3.In the sport of cricket, the Duckworth-Lewis method (D/L method) is a mathematical way to calculate the target score for the team batting second in a one-day cricket or Twenty-20 cricket match interrupted by weather or other circumstanceThe Duckworth-Lewis method is used to help decide rain-interrupted one-day cricket matches.

3.It is named after Frank Duckworth and Tony Lewis who devised the mathematical formula.

4.HOW DOES IT WORK?

For example: a team have lost five wickets after receiving 25 of their 50 overs when rain stops play.

At this point, using the table produced by the Duckworth-Lewis method, the team’s remaining resources are valued at 42.2%.
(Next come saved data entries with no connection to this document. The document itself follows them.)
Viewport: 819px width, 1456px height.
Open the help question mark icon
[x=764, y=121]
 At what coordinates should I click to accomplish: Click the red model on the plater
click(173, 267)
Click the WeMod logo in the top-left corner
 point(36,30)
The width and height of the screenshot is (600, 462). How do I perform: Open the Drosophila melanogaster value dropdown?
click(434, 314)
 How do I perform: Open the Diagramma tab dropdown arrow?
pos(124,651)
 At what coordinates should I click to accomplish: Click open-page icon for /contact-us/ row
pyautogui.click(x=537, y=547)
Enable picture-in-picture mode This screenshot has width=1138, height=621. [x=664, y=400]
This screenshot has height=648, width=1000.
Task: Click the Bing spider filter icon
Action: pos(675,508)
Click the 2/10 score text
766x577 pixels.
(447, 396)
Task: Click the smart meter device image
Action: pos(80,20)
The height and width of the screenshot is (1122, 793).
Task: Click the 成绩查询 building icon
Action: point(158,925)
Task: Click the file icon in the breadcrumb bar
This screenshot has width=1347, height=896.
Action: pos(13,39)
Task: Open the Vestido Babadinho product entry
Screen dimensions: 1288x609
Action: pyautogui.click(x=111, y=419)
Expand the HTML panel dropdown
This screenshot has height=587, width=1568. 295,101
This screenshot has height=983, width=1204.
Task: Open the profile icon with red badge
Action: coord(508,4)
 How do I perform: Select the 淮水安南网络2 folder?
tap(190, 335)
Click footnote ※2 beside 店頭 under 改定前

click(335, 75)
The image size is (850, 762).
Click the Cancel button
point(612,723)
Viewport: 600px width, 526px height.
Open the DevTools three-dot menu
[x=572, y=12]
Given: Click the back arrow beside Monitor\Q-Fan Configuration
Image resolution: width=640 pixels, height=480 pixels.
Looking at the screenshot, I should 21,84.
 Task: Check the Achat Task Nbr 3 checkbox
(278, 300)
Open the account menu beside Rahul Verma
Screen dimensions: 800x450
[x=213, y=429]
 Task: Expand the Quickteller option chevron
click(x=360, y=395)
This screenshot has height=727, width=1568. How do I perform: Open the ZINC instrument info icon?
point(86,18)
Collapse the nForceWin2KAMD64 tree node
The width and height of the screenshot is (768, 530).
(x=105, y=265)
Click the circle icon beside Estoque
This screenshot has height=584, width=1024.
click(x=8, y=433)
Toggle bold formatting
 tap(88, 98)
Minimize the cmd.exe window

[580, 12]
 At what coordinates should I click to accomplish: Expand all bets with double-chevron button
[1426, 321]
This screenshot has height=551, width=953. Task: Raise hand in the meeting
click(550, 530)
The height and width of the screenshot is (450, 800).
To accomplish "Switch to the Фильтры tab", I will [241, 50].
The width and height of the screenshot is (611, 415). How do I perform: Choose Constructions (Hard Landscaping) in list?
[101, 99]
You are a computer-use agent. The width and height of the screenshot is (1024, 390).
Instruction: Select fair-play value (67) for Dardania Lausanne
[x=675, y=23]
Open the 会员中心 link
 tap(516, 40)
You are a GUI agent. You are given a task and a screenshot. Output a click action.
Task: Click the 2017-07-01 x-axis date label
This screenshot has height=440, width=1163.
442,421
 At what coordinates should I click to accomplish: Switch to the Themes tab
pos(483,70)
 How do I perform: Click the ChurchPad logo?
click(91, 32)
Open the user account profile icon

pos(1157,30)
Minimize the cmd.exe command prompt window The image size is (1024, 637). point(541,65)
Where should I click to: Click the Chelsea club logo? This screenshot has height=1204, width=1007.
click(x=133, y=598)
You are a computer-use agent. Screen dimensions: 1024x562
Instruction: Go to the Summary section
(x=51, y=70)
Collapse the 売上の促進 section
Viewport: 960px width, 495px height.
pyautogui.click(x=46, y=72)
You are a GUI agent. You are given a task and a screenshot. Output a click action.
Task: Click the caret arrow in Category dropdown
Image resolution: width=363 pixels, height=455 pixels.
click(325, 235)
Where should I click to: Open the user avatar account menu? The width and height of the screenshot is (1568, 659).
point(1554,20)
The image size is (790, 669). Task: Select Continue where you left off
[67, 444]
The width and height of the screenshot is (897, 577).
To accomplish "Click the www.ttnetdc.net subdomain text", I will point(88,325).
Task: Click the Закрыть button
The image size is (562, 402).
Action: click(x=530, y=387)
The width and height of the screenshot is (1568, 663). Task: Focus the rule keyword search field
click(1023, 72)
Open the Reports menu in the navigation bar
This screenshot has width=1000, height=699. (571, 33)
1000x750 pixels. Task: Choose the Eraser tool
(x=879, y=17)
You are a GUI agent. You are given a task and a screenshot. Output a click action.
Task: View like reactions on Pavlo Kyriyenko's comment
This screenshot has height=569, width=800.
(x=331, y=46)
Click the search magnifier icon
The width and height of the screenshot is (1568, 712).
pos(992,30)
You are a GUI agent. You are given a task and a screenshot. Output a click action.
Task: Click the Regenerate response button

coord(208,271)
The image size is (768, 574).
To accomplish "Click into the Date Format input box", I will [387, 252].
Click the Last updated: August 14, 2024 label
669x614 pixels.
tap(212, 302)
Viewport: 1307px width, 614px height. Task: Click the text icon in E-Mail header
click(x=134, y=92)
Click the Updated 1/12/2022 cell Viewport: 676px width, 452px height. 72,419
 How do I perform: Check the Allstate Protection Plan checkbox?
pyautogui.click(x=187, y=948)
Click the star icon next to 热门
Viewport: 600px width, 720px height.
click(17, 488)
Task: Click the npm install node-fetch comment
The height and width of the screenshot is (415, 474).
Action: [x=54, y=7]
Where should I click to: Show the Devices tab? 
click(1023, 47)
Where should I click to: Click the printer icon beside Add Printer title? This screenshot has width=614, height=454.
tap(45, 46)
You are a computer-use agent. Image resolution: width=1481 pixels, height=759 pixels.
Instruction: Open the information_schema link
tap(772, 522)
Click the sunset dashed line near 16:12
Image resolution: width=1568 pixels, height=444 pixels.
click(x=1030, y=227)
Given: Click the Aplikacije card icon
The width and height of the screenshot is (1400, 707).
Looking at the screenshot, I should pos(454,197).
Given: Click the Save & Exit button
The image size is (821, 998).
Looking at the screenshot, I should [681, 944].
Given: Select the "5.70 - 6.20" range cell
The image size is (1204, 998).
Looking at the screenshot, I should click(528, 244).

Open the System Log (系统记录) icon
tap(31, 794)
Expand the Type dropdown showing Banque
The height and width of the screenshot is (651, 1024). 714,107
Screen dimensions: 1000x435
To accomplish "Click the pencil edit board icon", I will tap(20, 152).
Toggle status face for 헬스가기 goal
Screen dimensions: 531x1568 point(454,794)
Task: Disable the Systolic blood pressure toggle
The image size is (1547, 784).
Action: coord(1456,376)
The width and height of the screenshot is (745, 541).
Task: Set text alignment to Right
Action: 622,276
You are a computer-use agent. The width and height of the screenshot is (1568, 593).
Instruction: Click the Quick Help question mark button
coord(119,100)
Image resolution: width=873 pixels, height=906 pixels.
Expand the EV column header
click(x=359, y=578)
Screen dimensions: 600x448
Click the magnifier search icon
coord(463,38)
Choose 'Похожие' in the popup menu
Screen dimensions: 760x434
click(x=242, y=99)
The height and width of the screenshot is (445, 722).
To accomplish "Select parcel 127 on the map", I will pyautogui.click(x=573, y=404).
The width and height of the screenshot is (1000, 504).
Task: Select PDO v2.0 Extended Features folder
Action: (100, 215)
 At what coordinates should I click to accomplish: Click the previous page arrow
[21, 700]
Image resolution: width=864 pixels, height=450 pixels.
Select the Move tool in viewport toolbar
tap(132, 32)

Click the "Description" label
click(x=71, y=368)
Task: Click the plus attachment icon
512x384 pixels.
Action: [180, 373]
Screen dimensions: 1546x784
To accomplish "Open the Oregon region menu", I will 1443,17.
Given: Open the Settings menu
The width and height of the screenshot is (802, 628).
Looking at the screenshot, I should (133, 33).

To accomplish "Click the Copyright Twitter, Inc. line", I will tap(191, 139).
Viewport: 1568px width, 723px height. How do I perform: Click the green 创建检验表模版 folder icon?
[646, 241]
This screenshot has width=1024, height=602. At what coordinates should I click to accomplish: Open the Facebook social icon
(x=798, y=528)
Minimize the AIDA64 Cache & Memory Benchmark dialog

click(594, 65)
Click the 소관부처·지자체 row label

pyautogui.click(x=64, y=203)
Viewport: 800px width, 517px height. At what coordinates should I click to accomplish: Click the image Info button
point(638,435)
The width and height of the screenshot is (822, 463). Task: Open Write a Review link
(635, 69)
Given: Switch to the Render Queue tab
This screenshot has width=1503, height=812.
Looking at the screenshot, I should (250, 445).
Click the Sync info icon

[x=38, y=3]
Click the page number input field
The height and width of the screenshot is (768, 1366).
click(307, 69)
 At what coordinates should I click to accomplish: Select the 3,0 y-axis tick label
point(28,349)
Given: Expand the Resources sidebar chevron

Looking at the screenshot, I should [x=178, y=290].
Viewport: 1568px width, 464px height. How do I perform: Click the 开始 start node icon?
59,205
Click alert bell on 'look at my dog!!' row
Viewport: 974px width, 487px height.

If 15 overs are then lost because of the weather, the innings will be completed after only 10 more overs.

The D/L method says that, with 10 overs left and five wickets lost, the team has 26.1% of their resources left.

To compensate for the lost overs, we must calculate the resource % lost.

This works out to 42.2 - 26.1 = 16.1.

If the team had been chasing a total of 250 runs, their new target is calculated in the following way.

Resources available at the start = 100%
Resources lost = 16.1
Resources available after rain interruption = 83.9%

Then reduce team one’s score in the following way. Multiply team one’s runs scored by the recalculated resources divided by the resources available at the start.

That is: 250 x 83.9/100 = 209.75.

The target is then rounded to the nearest whole number, so the team batting second would be set a target of 210 to win.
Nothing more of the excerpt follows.